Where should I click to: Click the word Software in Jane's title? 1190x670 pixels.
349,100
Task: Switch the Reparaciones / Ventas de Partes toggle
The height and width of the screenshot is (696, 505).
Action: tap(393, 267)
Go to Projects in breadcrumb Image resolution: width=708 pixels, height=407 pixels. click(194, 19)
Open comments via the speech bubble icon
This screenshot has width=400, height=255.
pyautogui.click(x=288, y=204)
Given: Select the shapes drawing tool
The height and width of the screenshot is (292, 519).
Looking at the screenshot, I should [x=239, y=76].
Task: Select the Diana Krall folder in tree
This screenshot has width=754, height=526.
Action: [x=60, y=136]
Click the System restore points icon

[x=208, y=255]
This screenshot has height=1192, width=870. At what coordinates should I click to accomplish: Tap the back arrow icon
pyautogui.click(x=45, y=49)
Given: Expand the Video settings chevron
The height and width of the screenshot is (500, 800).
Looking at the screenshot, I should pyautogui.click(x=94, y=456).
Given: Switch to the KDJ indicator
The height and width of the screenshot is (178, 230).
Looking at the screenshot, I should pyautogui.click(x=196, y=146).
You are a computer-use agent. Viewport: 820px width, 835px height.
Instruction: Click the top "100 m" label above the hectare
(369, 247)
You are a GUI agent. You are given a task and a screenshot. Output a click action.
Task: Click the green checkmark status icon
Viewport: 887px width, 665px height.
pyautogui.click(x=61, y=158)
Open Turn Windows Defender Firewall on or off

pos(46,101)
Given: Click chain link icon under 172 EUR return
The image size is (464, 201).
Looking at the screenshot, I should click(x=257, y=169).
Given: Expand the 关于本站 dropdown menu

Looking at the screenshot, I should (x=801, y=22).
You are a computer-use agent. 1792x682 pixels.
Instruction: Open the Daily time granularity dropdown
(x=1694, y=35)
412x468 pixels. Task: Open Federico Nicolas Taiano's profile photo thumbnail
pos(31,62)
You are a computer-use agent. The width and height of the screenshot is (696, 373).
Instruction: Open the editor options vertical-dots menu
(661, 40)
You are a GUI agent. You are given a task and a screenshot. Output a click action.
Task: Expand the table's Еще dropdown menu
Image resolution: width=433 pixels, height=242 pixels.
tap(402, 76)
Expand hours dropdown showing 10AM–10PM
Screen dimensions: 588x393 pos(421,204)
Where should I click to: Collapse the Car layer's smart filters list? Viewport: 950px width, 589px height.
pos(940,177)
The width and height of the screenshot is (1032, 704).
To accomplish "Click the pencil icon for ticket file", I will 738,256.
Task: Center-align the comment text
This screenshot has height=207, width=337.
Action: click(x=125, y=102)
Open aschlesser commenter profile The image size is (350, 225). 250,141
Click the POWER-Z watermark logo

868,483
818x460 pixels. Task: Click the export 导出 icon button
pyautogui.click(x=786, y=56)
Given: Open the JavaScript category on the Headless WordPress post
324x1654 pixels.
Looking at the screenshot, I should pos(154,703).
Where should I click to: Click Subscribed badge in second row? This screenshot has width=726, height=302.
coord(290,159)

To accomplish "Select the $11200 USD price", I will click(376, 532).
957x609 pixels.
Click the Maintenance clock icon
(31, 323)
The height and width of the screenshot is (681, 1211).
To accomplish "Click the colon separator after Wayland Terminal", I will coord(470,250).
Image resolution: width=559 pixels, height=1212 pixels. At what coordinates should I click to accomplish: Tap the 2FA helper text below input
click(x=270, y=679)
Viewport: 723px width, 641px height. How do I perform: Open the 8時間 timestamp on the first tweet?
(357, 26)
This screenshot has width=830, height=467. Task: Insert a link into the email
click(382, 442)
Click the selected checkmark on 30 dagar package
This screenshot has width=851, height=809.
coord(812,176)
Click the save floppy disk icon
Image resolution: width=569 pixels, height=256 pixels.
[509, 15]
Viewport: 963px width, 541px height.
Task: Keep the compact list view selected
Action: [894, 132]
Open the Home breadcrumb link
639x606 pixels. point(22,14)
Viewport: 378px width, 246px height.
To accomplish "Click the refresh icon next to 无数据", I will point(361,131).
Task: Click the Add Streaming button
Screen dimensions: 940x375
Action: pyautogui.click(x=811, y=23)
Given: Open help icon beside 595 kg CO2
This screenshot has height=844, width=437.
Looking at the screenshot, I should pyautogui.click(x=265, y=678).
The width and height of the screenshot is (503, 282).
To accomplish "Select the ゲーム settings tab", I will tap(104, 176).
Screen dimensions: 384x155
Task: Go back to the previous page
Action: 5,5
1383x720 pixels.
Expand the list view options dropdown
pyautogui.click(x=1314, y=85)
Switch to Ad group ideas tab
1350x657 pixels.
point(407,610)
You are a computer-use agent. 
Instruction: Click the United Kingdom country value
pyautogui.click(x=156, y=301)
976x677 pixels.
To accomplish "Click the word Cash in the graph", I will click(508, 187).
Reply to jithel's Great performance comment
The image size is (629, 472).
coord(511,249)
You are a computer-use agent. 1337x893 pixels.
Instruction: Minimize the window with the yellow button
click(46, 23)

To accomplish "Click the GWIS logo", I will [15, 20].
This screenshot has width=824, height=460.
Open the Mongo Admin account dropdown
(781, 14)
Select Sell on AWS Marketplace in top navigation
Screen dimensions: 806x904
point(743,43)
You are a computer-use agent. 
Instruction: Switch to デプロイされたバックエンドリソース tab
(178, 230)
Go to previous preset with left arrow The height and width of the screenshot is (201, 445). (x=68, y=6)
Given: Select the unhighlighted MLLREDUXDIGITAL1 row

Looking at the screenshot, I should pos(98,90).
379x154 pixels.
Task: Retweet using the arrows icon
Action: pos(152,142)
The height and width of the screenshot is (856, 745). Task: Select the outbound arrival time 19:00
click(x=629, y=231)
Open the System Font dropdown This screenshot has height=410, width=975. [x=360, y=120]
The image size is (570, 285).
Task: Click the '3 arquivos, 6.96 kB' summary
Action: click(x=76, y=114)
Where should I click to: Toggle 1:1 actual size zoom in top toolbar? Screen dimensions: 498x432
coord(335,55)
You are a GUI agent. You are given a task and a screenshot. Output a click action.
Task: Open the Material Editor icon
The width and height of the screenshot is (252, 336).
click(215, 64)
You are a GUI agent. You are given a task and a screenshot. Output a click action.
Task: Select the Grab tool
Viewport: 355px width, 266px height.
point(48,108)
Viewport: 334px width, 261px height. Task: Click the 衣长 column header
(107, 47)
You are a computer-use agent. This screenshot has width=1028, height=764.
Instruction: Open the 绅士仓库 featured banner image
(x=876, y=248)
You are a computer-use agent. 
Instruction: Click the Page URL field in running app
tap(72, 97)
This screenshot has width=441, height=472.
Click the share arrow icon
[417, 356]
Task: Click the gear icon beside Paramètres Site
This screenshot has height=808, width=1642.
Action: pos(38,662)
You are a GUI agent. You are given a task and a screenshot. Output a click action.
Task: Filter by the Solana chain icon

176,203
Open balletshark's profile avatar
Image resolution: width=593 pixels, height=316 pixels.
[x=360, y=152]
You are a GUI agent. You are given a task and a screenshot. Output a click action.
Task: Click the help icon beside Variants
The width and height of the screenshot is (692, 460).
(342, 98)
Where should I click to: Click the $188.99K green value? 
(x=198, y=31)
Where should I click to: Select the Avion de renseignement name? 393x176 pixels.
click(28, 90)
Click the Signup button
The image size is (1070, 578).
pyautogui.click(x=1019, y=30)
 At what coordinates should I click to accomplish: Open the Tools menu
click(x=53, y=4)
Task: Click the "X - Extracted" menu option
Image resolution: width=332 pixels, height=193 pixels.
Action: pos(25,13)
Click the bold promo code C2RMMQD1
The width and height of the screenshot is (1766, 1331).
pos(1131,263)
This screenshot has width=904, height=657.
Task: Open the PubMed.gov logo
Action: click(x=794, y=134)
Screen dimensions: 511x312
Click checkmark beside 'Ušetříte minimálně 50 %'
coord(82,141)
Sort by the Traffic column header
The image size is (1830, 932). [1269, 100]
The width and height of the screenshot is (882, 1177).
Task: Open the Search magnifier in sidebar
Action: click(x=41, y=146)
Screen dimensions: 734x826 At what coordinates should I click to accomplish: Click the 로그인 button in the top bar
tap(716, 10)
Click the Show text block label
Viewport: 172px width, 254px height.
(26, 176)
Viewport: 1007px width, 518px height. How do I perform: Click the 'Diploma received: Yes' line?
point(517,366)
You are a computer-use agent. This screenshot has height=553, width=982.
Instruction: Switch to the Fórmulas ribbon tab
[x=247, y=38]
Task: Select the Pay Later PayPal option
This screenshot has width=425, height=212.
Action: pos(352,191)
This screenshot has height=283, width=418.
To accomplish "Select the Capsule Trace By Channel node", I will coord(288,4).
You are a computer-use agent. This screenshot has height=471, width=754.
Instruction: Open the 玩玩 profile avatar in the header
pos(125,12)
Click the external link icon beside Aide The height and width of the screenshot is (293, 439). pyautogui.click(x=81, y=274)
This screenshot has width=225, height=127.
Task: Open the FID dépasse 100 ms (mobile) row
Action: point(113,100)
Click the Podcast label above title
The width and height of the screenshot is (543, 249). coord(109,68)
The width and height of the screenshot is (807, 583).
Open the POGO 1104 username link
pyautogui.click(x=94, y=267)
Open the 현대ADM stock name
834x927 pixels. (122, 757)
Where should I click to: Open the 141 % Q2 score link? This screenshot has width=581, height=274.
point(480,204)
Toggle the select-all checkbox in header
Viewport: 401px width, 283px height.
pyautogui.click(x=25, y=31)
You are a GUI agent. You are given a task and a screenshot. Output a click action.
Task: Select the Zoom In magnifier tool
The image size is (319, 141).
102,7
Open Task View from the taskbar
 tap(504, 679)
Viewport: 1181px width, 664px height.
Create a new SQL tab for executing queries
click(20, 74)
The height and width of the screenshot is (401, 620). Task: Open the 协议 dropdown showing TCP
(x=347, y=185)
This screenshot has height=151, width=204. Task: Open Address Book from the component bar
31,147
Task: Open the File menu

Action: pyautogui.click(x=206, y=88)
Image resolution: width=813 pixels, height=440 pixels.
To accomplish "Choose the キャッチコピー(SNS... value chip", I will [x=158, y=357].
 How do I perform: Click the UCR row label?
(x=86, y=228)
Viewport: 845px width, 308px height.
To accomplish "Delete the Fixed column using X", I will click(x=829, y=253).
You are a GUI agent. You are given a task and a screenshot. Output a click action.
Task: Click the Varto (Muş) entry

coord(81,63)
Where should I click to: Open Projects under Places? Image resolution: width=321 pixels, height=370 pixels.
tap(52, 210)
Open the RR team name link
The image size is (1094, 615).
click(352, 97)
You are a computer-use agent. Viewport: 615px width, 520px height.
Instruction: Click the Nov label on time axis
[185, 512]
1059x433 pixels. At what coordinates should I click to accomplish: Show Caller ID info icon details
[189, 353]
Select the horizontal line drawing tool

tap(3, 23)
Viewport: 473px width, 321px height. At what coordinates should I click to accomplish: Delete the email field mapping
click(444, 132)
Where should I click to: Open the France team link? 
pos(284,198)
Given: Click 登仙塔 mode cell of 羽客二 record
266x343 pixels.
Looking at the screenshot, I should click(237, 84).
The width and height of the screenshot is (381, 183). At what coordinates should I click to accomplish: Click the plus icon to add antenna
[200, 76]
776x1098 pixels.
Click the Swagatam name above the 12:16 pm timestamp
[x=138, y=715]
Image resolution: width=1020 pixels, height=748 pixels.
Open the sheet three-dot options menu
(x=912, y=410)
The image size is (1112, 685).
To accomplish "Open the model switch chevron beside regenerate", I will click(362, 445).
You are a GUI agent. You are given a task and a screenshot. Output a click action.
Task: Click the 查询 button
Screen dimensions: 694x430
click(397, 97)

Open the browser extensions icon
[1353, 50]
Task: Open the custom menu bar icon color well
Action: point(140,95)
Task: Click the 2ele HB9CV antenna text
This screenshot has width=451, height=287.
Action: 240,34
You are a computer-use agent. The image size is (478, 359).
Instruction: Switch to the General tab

■ ■ ■ ■

Task description: From the records above, copy out the line with "The height and width of the screenshot is (681, 1211).", the line with "Click the selected", and every line between them, word for word.

Expected output:
The height and width of the screenshot is (681, 1211).
To accomplish "Click the colon separator after Wayland Terminal", I will coord(470,250).
Image resolution: width=559 pixels, height=1212 pixels. At what coordinates should I click to accomplish: Tap the 2FA helper text below input
click(x=270, y=679)
Viewport: 723px width, 641px height. How do I perform: Open the 8時間 timestamp on the first tweet?
(357, 26)
This screenshot has width=830, height=467. Task: Insert a link into the email
click(382, 442)
Click the selected checkmark on 30 dagar package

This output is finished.